Three Victorian Travellers

Three Victorian Travellers
Author :
Publisher : Routledge
Total Pages : 174
Release :
ISBN-10 : 9781317269137
ISBN-13 : 1317269136
Rating : 4/5 (37 Downloads)

Book Synopsis Three Victorian Travellers by : Thomas J. Assad

Download or read book Three Victorian Travellers written by Thomas J. Assad and published by Routledge. This book was released on 2016-07-01 with total page 174 pages. Available in PDF, EPUB and Kindle.
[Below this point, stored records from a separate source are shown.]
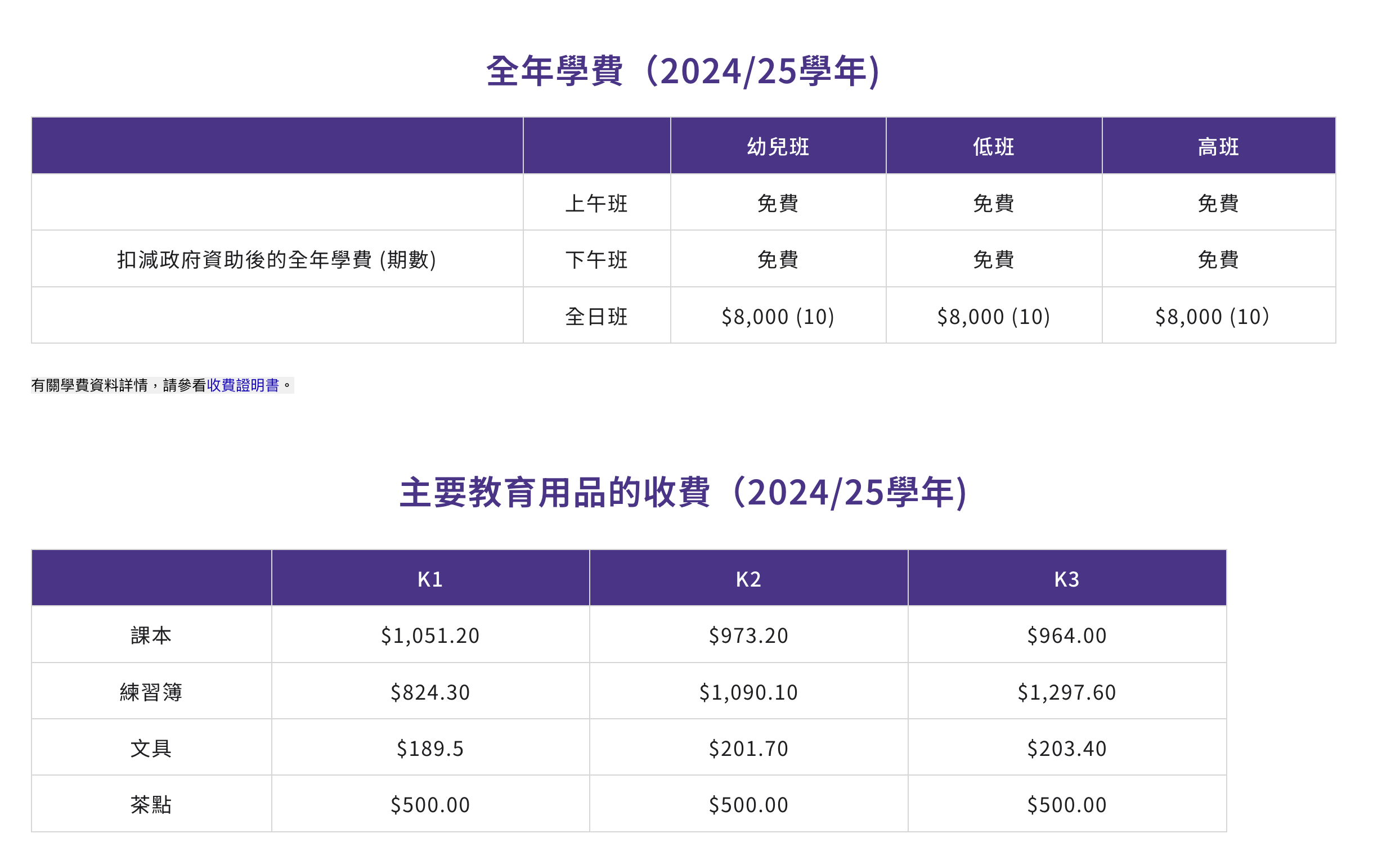Screen dimensions: 1400x865
Task: Open the 收費證明書 link
Action: (243, 385)
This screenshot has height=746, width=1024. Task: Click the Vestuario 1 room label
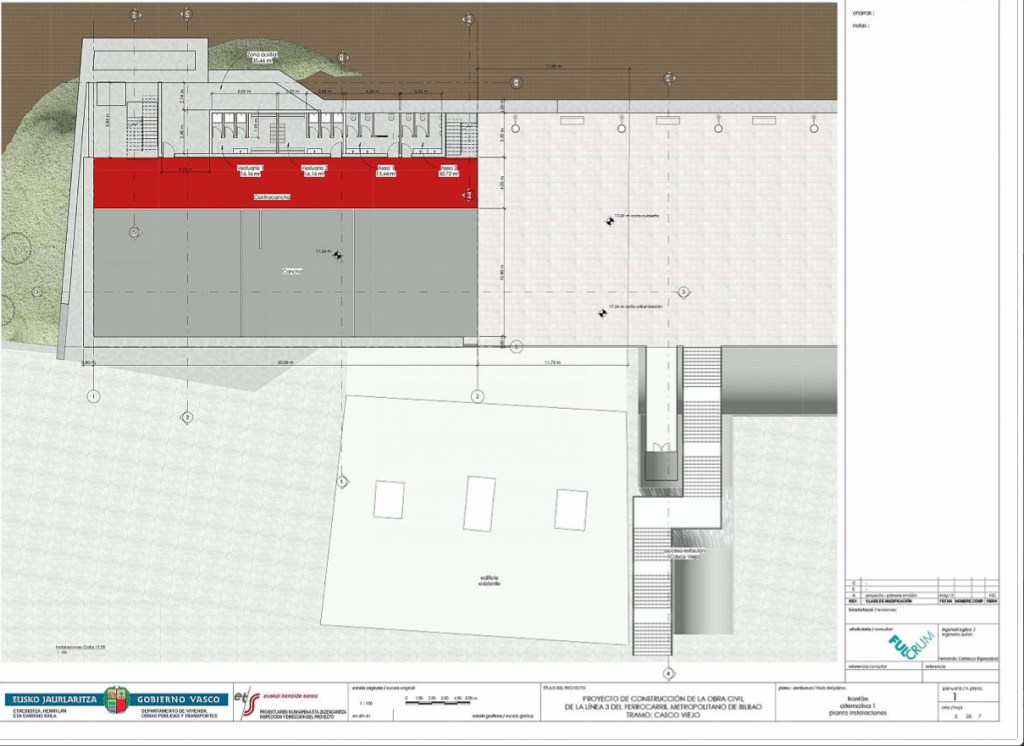coord(249,170)
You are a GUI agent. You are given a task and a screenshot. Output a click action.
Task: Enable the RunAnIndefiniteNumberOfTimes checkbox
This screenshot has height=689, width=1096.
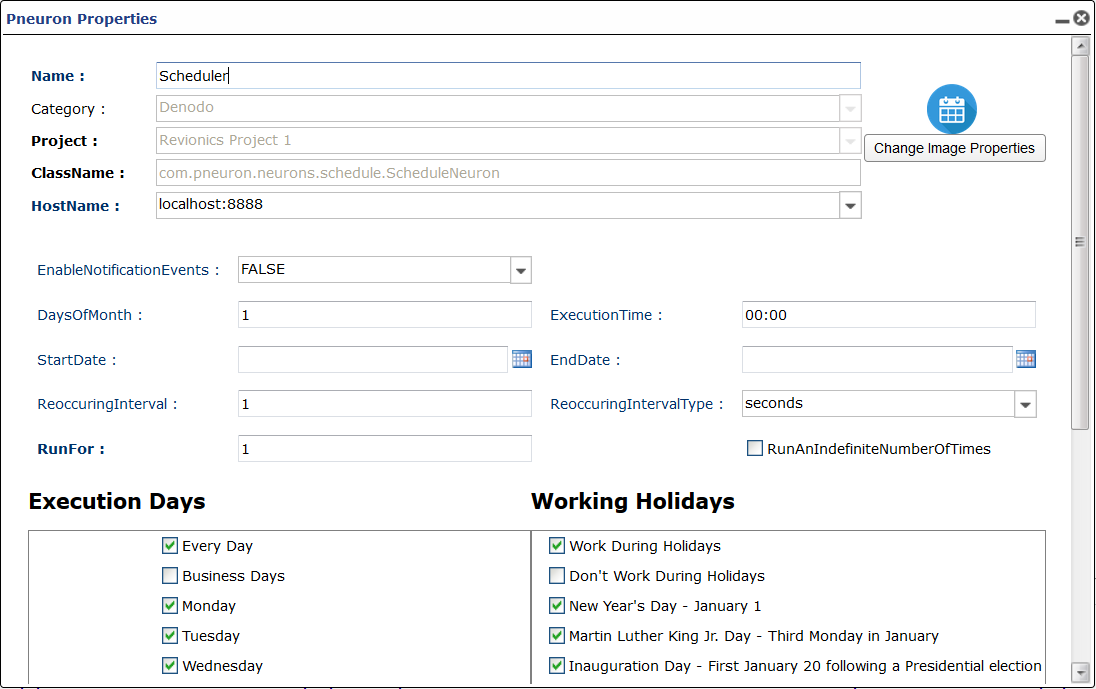(755, 449)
Book excerpt: First published in 1964. This book is concerned with impressions of Arabic culture on the British before the First World War. More particularly, it is concerned with three Victorian travellers, all of whom knew Arabic culture first hand through their travels in the Middle and Near East, and especially in Arabia, Arabic North Africa, and the seaboard of the eastern Mediterranean. This title will be of interest to students of history.

The Art of Travel

The Art of Travel
Author :
Publisher : Routledge
Total Pages : 184
Release :
ISBN-10 : 9781134726813
ISBN-13 : 1134726813
Rating : 4/5 (13 Downloads)

Book Synopsis The Art of Travel by : Philip Dodd

Download or read book The Art of Travel written by Philip Dodd and published by Routledge. This book was released on 2013-08-21 with total page 184 pages. Available in PDF, EPUB and Kindle. Book excerpt: First published in 1982. The Art of Travel is the first collection of critical essays to be devoted to British travel writing. It attempts to give a sense of the wealth of such writing, to map some of its forms and conventions and, implicitly, to claim a place for travel writing in any revised definition of literature. For this collection, travel includes sea voyages, European tours, commissioned enquiries into social conditions, and urban writing; travel writing ranges from works such as Sea and Sardinia by D.H. Lawrence whose status as a novelist guarantees his travel books some attention, through the essays and books of Victorian middle-class travellers into working-class London, to the work of V.S. Naipaul, a contemporary writer, who has increasingly preferred the travel book to the novel.

Travel Writing, Visual Culture, and Form, 1760-1900

Travel Writing, Visual Culture, and Form, 1760-1900
Author :
Publisher : Springer
Total Pages : 260
Release :
ISBN-10 : 9781137543394
ISBN-13 : 1137543396
Rating : 4/5 (94 Downloads)

Book Synopsis Travel Writing, Visual Culture, and Form, 1760-1900 by : Brian H. Murray

Download or read book Travel Writing, Visual Culture, and Form, 1760-1900 written by Brian H. Murray and published by Springer. This book was released on 2016-03-18 with total page 260 pages. Available in PDF, EPUB and Kindle. Book excerpt: This collection reveals the variety of literary forms and visual media through which travel records were conveyed in the long nineteenth century, bringing together a group of leading researchers from a range of disciplines to explore the relationship between travel writing, visual representation and formal innovation.